Page MenuHomePhabricator

asw2-d2-eqiad crash
Closed, ResolvedPublic

Description

Opened JTAC case 2019-0923-0593 and provided them with logs and RSI (during/after outage).

From the faulty device's logs:

Sep 20 23:55:01  asw2-d-eqiad /usr/sbin/cron[400]: (root) CMD (   /usr/libexec/atrun)  <-- last log, routine log
Sep 21 01:28:35  asw2-d-eqiad eventd[1298]: SYSTEM_OPERATIONAL: System is operational  <-- first bootup log
[...]
Sep 21 01:28:35  asw2-d-eqiad /kernel: savecore: Reboot reason(s): 0x1: power cycle/failure

Other members only have failing keepalive and failover logs.

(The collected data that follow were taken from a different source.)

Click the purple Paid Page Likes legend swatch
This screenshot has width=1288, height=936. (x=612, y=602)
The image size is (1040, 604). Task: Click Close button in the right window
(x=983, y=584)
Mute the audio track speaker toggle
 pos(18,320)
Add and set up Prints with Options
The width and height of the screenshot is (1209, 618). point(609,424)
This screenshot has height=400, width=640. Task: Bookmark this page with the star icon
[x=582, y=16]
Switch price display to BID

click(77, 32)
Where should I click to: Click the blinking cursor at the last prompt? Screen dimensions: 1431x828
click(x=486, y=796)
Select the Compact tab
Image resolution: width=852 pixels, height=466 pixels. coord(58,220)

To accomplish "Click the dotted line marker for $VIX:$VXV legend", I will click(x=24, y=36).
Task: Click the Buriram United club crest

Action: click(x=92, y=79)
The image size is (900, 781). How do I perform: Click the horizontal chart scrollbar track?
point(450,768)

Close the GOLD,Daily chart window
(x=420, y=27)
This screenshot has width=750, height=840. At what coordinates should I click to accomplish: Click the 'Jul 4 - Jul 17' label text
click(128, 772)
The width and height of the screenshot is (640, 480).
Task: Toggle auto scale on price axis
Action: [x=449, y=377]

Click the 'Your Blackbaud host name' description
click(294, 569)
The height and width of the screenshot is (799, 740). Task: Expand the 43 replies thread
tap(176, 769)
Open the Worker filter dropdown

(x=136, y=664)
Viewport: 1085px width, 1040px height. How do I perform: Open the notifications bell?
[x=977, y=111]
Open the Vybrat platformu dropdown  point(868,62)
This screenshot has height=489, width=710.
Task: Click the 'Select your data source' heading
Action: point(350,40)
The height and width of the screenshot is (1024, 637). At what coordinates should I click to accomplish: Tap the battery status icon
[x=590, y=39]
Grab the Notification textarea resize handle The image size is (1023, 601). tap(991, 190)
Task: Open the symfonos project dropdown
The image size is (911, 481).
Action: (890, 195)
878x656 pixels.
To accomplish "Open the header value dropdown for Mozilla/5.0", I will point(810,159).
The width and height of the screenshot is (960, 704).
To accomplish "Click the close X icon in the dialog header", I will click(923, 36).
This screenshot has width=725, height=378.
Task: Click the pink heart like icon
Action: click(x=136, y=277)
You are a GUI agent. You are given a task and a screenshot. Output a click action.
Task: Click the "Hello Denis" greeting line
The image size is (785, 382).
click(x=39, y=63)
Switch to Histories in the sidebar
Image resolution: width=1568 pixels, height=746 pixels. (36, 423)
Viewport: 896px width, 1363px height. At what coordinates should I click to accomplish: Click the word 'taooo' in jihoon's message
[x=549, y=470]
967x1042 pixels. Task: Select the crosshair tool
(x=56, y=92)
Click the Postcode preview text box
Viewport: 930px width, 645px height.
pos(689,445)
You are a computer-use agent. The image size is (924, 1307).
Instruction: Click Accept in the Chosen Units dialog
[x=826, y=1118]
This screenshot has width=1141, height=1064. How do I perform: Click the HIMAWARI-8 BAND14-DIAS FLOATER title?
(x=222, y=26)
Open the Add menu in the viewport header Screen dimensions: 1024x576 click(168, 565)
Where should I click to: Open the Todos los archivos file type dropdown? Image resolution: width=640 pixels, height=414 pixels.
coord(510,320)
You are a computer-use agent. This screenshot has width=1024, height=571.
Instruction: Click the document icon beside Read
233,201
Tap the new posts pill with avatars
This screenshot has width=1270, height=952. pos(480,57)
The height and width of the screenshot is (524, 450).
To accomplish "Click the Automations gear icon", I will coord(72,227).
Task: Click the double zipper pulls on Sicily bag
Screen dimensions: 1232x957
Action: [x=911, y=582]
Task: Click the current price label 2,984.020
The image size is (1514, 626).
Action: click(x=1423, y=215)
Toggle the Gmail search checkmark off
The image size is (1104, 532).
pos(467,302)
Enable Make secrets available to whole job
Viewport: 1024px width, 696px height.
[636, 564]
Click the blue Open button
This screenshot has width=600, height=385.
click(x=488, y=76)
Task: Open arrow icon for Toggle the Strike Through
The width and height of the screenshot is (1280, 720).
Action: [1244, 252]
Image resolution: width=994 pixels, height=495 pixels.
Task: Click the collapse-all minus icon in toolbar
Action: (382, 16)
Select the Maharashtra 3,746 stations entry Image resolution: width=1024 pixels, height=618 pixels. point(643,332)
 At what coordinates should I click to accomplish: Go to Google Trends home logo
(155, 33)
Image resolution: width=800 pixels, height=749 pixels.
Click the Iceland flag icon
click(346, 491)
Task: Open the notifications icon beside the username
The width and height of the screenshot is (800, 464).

Asked JTAC what happened and if we should replace the device (risks of happening again).

Event Timeline

ayounsi triaged this task as High priority.
Restricted Application added a subscriber: Aklapper. · View Herald Transcript

The logs rolled over the weekend...

And neither the ones shipped to central logging nor the RSI had any useful information according to JTAC.

From there we can:
1/ replace the switch with a spare and keep that switch running with some basic monitoring in case it fails again
2/ stay as we are right now

Discussed during the Monday meeting, will leave it as it.